[SUPPLIED DATA — start]

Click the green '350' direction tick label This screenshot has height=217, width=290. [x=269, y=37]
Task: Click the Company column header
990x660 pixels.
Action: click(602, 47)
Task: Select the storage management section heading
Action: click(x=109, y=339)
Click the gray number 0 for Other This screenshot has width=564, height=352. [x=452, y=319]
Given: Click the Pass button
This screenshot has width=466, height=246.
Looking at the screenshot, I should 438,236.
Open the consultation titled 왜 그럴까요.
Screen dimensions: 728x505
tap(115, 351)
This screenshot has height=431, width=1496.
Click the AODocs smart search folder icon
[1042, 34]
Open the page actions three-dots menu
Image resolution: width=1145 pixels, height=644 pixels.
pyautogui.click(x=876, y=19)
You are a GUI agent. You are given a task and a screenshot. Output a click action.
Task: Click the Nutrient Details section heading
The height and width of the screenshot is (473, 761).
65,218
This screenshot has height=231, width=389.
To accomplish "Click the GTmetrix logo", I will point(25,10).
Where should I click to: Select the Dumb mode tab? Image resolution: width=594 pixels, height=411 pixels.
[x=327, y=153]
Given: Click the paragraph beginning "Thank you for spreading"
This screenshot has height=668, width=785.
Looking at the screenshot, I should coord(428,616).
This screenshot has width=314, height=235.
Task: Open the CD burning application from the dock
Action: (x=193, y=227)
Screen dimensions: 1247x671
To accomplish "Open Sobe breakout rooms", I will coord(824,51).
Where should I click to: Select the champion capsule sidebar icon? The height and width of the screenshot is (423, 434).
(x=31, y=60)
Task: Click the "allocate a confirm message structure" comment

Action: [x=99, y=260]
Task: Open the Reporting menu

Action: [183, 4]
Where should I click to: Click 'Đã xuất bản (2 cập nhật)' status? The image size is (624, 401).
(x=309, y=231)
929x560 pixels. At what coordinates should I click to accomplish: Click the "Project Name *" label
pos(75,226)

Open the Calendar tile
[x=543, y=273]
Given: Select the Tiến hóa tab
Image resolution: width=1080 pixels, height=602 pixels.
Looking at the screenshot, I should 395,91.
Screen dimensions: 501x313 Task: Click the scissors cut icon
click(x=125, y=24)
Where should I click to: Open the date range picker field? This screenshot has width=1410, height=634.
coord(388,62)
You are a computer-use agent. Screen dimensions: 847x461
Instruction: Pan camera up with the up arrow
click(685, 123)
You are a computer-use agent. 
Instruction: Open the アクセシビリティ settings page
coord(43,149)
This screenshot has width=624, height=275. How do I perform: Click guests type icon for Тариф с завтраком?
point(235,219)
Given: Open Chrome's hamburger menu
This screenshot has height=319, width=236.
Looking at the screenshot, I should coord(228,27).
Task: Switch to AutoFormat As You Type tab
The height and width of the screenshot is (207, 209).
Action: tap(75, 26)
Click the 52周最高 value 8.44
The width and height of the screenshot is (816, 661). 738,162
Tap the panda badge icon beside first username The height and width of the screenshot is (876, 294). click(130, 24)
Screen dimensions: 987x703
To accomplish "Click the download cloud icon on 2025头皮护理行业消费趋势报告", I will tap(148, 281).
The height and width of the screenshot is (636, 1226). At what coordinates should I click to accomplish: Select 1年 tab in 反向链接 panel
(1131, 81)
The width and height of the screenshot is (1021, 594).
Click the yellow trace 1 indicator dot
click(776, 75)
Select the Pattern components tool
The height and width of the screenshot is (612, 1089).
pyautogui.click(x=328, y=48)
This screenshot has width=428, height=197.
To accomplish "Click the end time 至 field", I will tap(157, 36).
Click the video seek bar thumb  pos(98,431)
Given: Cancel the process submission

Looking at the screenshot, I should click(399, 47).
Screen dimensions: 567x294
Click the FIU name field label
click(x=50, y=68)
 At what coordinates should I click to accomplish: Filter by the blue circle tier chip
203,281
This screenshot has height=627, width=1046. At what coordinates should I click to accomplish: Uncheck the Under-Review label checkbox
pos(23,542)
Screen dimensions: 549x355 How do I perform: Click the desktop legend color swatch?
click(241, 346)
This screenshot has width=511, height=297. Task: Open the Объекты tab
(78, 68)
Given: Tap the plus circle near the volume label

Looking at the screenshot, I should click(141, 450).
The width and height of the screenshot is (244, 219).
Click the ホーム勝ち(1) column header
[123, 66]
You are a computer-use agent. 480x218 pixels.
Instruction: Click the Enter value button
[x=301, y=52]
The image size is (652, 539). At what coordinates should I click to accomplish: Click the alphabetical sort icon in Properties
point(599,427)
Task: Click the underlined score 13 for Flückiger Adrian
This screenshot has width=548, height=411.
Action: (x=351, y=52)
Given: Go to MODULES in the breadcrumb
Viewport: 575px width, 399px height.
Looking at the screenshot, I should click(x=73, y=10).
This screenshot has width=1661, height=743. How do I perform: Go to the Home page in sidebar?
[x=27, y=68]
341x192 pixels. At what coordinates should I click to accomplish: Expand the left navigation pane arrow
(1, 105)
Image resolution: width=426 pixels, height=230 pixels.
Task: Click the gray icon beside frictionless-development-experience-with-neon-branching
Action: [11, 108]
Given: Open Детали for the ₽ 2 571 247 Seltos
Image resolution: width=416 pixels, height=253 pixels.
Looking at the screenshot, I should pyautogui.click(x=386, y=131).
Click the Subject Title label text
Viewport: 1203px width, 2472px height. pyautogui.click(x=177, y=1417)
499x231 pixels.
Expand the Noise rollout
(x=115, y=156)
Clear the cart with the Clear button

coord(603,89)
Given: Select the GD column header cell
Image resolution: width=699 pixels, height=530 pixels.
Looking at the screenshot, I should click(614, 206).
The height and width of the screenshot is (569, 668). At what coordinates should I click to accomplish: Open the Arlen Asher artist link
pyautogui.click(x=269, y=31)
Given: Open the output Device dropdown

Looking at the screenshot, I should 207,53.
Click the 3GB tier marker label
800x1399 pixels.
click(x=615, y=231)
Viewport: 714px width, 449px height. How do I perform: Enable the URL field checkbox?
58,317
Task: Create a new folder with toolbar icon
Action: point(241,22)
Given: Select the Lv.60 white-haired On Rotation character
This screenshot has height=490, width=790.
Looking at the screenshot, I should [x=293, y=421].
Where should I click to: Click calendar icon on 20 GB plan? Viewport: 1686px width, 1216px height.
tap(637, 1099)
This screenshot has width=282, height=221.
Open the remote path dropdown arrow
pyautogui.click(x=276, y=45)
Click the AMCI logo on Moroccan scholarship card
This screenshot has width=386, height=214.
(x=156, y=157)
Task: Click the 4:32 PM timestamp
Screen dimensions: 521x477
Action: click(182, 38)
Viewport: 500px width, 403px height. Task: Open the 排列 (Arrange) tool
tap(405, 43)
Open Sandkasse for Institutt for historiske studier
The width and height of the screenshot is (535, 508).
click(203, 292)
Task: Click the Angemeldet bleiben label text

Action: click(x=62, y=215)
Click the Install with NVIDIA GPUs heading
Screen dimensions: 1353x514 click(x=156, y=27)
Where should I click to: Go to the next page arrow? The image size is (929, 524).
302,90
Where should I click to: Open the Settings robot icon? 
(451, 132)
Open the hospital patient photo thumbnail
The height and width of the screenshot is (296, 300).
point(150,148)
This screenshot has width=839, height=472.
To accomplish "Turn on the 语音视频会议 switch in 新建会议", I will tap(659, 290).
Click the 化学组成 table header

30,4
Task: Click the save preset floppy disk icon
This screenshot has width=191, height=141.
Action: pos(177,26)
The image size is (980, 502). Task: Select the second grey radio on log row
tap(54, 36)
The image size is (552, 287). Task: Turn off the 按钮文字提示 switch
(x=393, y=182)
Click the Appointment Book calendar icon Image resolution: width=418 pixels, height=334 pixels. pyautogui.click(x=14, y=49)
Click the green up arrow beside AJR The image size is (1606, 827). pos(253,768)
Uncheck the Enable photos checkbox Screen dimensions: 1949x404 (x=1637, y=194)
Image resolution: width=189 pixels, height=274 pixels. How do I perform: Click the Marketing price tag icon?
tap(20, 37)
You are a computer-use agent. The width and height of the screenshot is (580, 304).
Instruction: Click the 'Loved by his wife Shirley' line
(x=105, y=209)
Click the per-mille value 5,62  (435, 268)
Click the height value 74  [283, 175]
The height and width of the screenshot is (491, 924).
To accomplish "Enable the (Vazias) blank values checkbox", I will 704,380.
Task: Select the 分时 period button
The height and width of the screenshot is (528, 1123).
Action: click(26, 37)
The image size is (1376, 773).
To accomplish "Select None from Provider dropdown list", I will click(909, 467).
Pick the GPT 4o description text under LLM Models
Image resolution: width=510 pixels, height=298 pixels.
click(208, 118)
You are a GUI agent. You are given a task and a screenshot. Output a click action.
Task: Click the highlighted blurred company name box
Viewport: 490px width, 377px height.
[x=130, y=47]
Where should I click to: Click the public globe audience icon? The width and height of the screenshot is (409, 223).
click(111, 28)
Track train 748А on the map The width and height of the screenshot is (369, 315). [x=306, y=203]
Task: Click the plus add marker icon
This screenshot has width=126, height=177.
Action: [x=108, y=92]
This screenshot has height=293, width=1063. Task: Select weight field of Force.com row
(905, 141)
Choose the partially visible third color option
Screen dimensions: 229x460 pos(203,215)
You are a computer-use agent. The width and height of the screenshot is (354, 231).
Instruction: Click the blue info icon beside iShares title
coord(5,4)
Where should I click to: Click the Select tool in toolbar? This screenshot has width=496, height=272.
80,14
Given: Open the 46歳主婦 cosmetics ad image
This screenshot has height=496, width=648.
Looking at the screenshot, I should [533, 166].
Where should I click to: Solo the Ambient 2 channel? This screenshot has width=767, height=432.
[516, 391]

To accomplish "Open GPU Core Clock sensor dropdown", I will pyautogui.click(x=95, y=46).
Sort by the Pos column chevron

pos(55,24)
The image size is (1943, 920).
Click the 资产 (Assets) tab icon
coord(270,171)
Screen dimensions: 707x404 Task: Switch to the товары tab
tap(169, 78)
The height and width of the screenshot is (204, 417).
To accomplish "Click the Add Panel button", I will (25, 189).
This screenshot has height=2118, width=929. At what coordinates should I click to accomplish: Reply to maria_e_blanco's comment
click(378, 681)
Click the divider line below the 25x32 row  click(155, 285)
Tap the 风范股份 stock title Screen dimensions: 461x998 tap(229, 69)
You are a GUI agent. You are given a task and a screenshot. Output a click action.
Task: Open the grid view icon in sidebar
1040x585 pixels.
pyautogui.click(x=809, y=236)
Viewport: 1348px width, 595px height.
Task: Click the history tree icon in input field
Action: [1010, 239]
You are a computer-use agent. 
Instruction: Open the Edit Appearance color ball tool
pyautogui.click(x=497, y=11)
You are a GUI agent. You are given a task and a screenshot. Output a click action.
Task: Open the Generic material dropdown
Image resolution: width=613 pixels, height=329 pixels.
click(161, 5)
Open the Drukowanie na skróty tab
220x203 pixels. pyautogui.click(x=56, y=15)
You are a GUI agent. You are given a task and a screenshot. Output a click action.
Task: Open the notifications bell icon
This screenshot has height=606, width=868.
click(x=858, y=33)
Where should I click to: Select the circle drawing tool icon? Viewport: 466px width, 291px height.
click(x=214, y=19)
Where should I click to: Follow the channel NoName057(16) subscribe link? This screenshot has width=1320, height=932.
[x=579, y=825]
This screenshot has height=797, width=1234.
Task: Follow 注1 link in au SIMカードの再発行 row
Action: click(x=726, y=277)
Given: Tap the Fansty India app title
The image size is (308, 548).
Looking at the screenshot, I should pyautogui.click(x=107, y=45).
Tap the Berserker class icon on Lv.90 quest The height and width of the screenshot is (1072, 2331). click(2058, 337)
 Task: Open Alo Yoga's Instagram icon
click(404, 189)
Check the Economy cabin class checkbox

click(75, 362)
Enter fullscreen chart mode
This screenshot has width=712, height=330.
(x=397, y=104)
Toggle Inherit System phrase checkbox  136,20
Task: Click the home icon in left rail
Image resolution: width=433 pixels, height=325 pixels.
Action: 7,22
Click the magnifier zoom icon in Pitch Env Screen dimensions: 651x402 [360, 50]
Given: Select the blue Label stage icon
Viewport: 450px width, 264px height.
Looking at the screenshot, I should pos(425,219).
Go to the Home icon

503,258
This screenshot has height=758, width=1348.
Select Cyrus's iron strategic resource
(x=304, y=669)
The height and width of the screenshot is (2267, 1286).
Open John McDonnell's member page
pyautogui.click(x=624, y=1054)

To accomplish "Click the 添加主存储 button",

[SUPPLIED DATA — finish]

*EXERCISE INSTRUCTIONS*
Here the output must be the lines above from the line with "Given: Open Детали for the ₽ 2 571 247 Seltos" to the line with "This screenshot has width=282, height=221.", both included, duplicated word for word and nothing else.

*RESPONSE TO THE TASK*
Given: Open Детали for the ₽ 2 571 247 Seltos
Image resolution: width=416 pixels, height=253 pixels.
Looking at the screenshot, I should pyautogui.click(x=386, y=131).
Click the Subject Title label text
Viewport: 1203px width, 2472px height. pyautogui.click(x=177, y=1417)
499x231 pixels.
Expand the Noise rollout
(x=115, y=156)
Clear the cart with the Clear button

coord(603,89)
Given: Select the GD column header cell
Image resolution: width=699 pixels, height=530 pixels.
Looking at the screenshot, I should click(614, 206).
The height and width of the screenshot is (569, 668). At what coordinates should I click to accomplish: Open the Arlen Asher artist link
pyautogui.click(x=269, y=31)
Given: Open the output Device dropdown

Looking at the screenshot, I should 207,53.
Click the 3GB tier marker label
800x1399 pixels.
click(x=615, y=231)
Viewport: 714px width, 449px height. How do I perform: Enable the URL field checkbox?
58,317
Task: Create a new folder with toolbar icon
Action: point(241,22)
Given: Select the Lv.60 white-haired On Rotation character
This screenshot has height=490, width=790.
Looking at the screenshot, I should [x=293, y=421].
Where should I click to: Click calendar icon on 20 GB plan? Viewport: 1686px width, 1216px height.
tap(637, 1099)
This screenshot has width=282, height=221.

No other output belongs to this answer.